#### [TASK GOAL]
Pull out the passage of the blob inventory tutorial from "Generate a blob" up to and including "assigned to it.", copying it word for word.

#### [PASSAGE PROVIDED]
Tutorial: Analyze blob inventory reports

By understanding how your blobs and containers are stored, organized, and used in production, you can better optimize the tradeoffs between cost and performance.

This tutorial shows you how to generate and visualize statistics such as data growth over time, data added over time, number of files modified, blob snapshot sizes, access patterns over each tier, and how data is distributed both currently and over time (For example: data across tiers, file types, in containers, and blob types).

In this tutorial, you learn how to:

Generate a blob inventory report
Set up a Synapse workspace
Set up Synapse Studio
Generate analytic data in Synapse Studio
Visualize results in Power BI

Prerequisites

An Azure subscription - create an account for free
An Azure storage account - create a storage account

Make sure that your user identity has the Storage Blob Data Contributor role assigned to it.

Generate an inventory report

Enable blob inventory reports for your storage account. See Enable Azure Storage blob inventory reports.

You might have to wait up to 24 hours after enabling inventory reports for your first report to be generated.

Set up a Synapse workspace

Create an Azure Synapse workspace. See Create an Azure Synapse workspace.

Note

As part of creating the workspace, you'll create a storage account that has a hierarchical namespace. Azure Synapse stores Spark tables and application logs to this account. Azure Synapse refers to this account as the primary storage account. To avoid confusion, this article uses the term inventory report account to refer to the account which contains inventory reports.
In the Synapse workspace, assign the Contributor role to your user identity. See Azure RBAC: Owner role for the workspace.
Give the Synapse workspace permission to access the inventory reports in your storage account by navigating to your inventory report account, and then assigning the Storage Blob Data Contributor role to the system managed identity of the workspace. See Assign Azure roles using the Azure portal.
Navigate to primary storage account and assign the Blob Storage Contributor role to your user identity.

Set up Synapse Studio

Open your Synapse workspace in Synapse Studio. See Open Synapse Studio.
In Synapse Studio, Make sure that your identity is assigned the role of Synapse Administrator. See Synapse RBAC: Synapse Administrator role for the workspace.
Create an Apache Spark pool. See Create a serverless Apache Spark pool.

Set up and run the sample notebook

In this section, you'll generate statistical data that you'll visualize in a report. To simplify this tutorial, this section uses a sample configuration file and a sample PySpark notebook. The notebook contains a collection of queries that execute in Azure Synapse Studio.

Modify and upload the sample configuration file

Download the BlobInventoryStorageAccountConfiguration.json file.
Update the following placeholders of that file:
- Set storageAccountName to the name of your inventory report account.
- Set destinationContainer to the name of the container that holds the inventory reports.

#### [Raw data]
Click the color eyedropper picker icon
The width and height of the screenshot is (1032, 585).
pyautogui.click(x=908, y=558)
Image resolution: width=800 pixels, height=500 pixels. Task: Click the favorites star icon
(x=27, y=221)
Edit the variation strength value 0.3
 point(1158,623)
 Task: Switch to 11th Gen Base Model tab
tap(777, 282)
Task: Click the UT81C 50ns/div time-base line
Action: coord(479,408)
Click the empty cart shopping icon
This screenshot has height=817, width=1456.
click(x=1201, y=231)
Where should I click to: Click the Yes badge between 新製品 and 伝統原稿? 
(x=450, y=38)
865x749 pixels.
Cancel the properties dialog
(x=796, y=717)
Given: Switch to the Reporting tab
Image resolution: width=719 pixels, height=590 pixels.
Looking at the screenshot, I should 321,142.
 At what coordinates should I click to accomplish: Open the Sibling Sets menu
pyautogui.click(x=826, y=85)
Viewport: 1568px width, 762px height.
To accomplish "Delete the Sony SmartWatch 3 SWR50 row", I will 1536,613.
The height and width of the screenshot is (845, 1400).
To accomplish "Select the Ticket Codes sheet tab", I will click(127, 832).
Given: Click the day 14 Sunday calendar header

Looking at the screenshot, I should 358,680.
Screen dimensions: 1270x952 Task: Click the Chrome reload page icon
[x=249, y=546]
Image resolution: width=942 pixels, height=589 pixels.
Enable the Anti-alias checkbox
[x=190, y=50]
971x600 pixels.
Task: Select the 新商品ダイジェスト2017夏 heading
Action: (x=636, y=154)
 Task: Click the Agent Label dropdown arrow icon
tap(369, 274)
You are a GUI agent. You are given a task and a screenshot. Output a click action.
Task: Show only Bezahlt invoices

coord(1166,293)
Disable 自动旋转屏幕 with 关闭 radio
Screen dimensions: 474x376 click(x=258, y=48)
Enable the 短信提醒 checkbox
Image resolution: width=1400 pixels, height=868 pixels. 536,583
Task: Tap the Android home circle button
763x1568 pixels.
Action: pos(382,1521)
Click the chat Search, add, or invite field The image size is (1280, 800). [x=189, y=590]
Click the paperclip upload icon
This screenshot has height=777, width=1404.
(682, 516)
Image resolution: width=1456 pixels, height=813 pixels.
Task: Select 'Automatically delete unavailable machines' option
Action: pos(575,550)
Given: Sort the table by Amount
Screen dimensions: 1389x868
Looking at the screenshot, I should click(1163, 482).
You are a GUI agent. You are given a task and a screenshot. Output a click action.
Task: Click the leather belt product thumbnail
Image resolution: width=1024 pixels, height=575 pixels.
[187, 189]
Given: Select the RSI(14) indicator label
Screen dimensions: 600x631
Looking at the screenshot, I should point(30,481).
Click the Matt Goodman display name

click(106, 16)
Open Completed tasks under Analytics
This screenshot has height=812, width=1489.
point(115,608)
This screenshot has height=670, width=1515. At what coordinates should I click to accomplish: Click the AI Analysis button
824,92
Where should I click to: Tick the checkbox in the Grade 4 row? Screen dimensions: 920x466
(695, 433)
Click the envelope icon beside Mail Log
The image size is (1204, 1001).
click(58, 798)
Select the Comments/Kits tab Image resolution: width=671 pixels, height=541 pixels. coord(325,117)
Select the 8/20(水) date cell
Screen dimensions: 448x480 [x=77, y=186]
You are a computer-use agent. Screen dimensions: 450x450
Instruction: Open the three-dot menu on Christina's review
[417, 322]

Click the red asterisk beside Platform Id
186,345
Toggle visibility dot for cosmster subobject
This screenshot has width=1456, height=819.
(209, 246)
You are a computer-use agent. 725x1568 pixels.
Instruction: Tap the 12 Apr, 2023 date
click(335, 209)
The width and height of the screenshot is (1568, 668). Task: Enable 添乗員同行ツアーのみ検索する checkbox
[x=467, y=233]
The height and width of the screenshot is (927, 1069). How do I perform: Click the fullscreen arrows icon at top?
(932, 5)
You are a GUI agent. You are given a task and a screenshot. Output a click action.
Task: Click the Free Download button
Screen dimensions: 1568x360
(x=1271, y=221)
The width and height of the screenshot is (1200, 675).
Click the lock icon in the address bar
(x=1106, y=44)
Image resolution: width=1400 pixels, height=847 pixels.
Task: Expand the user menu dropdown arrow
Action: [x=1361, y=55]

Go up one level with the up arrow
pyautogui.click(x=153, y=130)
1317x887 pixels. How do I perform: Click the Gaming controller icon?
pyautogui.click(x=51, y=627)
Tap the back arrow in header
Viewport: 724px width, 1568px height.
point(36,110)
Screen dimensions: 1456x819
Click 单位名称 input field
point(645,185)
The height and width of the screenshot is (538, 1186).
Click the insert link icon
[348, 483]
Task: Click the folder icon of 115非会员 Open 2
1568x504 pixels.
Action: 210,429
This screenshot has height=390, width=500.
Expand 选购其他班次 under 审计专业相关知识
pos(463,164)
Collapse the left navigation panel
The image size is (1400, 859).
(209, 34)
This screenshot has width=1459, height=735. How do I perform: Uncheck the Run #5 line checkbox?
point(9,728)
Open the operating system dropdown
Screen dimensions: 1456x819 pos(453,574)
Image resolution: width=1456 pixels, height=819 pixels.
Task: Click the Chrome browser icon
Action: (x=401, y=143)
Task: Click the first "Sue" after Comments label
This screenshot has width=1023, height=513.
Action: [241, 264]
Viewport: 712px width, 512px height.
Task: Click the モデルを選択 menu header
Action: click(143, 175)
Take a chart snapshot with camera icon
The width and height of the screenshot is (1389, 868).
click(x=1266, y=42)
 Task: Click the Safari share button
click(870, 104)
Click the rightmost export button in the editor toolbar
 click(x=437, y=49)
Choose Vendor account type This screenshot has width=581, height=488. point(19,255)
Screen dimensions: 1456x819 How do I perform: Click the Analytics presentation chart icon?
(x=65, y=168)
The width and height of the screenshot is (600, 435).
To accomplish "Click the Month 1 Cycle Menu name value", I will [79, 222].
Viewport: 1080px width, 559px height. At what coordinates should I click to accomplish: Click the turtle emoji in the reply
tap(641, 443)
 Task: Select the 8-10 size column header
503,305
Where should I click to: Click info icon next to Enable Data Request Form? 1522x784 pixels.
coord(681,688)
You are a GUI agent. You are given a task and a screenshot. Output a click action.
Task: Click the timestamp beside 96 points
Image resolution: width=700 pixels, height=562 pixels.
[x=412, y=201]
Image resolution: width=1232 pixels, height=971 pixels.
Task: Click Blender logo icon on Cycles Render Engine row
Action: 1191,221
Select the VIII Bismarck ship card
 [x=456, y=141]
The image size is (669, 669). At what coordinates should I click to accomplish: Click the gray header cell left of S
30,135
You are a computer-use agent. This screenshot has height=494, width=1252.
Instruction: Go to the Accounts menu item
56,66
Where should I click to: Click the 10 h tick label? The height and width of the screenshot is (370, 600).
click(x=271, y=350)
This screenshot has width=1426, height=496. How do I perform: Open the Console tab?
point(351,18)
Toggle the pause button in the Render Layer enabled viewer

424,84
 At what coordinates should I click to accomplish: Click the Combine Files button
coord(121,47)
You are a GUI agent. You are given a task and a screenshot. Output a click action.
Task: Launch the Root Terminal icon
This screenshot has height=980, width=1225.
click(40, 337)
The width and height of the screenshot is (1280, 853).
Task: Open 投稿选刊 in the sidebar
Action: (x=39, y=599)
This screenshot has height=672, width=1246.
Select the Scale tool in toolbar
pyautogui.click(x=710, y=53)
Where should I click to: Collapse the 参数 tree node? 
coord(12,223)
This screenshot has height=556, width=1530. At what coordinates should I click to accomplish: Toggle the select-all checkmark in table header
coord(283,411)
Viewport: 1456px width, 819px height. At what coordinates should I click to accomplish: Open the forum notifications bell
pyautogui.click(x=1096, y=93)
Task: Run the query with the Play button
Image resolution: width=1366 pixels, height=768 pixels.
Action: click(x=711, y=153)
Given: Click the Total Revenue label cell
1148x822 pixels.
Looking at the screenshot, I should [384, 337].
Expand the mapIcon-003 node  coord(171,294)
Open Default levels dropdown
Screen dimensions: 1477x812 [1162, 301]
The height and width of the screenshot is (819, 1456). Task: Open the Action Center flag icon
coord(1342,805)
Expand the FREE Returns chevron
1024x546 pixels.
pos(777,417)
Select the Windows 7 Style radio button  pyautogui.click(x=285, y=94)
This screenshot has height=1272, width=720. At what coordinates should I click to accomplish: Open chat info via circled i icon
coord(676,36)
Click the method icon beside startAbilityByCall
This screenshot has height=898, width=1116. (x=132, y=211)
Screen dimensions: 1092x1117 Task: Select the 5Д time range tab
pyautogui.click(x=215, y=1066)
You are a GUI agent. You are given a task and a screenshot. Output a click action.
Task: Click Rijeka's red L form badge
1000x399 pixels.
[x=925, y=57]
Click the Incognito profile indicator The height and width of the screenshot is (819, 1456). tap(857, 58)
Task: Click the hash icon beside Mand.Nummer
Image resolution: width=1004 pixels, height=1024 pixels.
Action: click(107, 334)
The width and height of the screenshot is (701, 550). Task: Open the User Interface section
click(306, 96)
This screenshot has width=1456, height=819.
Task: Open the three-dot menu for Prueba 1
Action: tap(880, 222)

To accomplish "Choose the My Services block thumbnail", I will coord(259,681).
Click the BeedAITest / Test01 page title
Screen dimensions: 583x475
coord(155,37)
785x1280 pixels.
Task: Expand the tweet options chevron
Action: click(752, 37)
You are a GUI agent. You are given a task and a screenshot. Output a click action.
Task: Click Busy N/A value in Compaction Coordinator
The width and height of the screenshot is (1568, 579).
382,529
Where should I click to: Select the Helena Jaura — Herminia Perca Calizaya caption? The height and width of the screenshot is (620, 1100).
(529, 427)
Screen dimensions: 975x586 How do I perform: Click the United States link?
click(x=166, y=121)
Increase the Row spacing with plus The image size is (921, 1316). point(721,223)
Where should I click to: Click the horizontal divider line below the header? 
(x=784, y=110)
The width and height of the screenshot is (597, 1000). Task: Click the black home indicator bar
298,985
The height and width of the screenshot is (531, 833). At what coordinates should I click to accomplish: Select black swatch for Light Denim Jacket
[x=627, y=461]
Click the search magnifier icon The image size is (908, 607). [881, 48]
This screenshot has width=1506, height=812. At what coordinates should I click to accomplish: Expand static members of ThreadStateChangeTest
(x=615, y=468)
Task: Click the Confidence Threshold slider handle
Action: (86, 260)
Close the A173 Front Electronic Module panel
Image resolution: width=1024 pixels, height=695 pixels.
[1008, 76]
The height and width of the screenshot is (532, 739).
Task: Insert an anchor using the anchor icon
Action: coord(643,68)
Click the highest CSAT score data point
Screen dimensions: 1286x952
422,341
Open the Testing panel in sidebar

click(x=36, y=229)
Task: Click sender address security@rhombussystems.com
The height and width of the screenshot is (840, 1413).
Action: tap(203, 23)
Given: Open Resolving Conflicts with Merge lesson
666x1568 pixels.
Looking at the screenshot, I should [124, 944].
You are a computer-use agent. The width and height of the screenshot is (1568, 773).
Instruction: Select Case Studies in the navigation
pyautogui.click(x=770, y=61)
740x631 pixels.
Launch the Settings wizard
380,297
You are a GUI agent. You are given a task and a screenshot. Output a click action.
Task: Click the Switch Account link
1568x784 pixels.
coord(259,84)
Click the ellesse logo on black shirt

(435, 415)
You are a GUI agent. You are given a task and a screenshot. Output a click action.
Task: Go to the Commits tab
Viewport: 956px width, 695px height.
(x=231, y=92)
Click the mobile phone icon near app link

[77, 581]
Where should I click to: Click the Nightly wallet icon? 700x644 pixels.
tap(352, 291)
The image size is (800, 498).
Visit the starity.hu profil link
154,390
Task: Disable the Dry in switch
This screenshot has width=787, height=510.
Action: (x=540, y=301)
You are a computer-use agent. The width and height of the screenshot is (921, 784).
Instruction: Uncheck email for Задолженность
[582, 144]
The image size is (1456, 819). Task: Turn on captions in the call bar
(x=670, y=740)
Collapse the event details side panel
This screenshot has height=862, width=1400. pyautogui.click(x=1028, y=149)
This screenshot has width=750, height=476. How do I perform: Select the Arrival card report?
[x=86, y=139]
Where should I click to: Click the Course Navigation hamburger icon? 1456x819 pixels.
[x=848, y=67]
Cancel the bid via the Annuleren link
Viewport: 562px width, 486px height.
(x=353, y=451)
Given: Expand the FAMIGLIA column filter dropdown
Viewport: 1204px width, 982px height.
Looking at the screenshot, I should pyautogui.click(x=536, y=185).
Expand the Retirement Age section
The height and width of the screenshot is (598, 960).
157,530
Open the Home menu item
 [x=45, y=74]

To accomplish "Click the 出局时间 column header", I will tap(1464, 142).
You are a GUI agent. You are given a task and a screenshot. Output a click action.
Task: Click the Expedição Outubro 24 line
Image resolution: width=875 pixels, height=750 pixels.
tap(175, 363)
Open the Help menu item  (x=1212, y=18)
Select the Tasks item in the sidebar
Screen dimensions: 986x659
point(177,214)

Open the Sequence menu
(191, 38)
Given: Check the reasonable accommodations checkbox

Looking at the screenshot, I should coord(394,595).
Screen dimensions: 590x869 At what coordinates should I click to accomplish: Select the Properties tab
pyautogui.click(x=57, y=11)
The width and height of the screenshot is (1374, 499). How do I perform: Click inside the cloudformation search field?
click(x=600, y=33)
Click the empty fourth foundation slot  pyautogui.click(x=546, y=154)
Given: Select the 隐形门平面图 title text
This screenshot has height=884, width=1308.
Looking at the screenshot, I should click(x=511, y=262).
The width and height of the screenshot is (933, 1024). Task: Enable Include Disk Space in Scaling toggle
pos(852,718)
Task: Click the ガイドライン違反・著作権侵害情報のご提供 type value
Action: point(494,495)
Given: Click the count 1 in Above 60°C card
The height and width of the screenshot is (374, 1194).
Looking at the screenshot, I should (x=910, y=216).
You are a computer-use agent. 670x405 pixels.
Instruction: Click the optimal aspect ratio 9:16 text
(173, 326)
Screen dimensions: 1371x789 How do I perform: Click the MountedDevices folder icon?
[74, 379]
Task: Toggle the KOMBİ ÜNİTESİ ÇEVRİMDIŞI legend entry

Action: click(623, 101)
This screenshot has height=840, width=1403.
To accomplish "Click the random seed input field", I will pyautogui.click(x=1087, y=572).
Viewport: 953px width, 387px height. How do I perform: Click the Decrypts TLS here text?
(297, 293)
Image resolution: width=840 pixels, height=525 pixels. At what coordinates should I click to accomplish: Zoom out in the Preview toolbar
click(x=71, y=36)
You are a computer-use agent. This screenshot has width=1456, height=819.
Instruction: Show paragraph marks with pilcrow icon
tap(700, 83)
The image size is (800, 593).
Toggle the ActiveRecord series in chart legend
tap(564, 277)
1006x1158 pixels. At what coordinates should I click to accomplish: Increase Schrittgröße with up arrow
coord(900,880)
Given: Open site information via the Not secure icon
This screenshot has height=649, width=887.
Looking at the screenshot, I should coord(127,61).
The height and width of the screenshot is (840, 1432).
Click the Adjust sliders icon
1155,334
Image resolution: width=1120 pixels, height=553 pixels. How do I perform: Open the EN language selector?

#### [WRITTEN SOLUTION]
Generate a blob inventory report
Set up a Synapse workspace
Set up Synapse Studio
Generate analytic data in Synapse Studio
Visualize results in Power BI

Prerequisites

An Azure subscription - create an account for free
An Azure storage account - create a storage account

Make sure that your user identity has the Storage Blob Data Contributor role assigned to it.